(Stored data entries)
┌────────
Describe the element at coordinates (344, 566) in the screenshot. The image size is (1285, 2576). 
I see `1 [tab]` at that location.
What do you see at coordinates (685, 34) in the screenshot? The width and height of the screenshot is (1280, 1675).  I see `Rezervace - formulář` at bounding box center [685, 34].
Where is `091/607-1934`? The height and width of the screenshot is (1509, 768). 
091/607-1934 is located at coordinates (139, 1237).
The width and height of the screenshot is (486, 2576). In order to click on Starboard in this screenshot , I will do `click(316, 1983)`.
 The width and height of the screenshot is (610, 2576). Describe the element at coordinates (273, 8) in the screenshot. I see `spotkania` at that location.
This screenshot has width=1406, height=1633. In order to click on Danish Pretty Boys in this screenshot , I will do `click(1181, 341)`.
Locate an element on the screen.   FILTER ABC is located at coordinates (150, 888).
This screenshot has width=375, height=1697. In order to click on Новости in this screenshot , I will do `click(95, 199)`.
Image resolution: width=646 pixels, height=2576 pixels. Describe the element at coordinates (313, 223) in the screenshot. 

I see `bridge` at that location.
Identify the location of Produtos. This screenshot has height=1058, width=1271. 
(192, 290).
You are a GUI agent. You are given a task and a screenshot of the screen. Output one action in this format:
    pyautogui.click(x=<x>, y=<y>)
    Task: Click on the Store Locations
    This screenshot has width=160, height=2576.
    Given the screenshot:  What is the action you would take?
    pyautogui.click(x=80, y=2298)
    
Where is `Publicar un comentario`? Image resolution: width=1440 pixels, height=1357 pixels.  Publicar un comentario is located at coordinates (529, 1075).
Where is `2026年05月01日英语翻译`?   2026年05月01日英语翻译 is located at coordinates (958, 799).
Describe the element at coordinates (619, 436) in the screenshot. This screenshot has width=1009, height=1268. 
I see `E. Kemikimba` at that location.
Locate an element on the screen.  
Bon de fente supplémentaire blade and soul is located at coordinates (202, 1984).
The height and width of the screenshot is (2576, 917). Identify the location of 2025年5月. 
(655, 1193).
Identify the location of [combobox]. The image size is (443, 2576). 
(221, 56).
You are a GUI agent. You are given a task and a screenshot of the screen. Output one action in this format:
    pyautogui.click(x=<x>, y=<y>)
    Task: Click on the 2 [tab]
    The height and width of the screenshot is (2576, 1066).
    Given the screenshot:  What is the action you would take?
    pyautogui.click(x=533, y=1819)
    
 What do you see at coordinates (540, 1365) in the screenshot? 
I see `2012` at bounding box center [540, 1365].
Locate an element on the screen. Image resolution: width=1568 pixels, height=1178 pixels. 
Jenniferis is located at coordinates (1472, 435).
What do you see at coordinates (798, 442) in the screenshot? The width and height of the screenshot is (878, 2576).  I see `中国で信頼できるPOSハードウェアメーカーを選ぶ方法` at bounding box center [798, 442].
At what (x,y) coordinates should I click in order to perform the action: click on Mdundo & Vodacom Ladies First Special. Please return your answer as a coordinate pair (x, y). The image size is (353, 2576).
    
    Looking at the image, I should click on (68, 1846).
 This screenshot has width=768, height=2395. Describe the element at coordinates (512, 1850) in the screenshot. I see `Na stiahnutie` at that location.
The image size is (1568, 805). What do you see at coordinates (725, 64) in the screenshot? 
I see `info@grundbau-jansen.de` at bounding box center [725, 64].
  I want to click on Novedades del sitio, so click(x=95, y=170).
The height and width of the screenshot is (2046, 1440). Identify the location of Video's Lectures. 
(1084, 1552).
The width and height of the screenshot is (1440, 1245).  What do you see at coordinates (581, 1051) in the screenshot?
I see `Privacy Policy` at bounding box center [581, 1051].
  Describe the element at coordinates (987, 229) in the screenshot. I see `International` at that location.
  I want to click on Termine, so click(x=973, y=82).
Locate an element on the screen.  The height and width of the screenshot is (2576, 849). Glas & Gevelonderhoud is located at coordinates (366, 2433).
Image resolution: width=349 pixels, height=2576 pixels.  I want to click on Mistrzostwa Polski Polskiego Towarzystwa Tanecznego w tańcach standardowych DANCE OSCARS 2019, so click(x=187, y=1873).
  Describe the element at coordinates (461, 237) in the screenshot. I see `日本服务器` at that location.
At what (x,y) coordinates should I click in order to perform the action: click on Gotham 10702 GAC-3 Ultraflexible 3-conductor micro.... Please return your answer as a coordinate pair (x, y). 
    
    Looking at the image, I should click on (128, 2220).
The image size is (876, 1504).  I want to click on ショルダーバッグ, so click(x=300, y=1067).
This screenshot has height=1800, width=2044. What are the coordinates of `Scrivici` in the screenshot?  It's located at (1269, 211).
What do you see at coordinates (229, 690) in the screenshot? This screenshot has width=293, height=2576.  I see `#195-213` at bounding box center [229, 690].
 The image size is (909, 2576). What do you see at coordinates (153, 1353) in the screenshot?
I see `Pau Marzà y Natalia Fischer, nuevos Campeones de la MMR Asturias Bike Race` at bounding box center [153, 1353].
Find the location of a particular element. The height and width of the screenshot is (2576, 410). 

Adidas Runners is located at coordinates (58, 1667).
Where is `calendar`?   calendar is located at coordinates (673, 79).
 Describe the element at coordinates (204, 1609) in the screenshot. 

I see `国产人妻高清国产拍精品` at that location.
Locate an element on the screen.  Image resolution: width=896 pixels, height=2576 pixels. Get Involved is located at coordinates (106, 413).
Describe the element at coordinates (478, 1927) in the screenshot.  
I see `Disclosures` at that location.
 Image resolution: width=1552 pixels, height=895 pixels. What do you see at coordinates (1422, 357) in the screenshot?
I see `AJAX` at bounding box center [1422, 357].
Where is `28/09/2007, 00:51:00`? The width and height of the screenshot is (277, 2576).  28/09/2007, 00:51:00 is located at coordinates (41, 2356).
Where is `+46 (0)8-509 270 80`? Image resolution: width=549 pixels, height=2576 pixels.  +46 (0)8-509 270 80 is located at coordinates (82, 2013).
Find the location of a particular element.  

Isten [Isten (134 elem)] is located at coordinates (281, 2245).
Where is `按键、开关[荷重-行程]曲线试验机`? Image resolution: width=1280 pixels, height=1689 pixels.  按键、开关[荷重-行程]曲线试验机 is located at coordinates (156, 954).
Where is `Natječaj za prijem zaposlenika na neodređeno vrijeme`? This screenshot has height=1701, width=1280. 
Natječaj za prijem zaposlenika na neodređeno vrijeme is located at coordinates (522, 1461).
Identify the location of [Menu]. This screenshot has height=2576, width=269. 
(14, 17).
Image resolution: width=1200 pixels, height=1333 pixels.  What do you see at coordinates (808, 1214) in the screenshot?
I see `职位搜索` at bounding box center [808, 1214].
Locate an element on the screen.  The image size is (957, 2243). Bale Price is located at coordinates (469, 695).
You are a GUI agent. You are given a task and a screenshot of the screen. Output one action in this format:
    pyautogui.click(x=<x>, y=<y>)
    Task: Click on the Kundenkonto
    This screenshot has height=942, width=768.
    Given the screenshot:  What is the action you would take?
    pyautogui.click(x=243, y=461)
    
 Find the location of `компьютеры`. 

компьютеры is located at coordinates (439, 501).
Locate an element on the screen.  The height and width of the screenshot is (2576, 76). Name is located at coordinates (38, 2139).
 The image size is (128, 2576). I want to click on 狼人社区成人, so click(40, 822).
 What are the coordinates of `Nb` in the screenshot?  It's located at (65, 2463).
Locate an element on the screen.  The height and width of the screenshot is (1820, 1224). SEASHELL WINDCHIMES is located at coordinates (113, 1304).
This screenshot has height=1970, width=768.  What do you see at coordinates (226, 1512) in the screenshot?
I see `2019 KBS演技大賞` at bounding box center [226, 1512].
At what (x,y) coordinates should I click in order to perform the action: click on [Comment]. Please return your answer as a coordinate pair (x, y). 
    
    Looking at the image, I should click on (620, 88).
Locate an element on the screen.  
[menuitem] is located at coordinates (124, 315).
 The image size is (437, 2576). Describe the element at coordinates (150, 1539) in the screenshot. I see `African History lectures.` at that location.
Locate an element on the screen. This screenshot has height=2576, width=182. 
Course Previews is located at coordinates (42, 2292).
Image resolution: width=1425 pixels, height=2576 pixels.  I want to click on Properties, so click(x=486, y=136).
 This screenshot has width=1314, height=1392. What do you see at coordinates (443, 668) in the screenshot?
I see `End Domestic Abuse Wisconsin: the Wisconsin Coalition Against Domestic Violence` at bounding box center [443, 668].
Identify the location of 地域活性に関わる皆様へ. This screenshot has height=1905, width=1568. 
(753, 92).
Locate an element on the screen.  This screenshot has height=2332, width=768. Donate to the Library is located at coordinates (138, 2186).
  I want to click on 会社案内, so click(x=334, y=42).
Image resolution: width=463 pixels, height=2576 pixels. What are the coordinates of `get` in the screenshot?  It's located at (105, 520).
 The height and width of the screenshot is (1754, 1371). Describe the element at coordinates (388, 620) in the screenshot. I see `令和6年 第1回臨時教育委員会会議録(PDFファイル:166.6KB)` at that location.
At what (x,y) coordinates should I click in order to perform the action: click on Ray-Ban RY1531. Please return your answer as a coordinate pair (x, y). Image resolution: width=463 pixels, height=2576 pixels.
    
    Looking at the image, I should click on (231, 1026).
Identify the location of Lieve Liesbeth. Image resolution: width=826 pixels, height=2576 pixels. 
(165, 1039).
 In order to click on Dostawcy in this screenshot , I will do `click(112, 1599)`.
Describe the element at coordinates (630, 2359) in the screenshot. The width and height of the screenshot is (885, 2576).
└────────
Express the lines of the listing from the line containing "click on Gotham" up to and including the line containing "Looking at the image, I should click on (128, 2220)." as a JSON list of strings, one string per line, leaving out blank lines.

[
  "At what (x,y) coordinates should I click in order to perform the action: click on Gotham 10702 GAC-3 Ultraflexible 3-conductor micro.... Please return your answer as a coordinate pair (x, y). ",
  "    Looking at the image, I should click on (128, 2220)."
]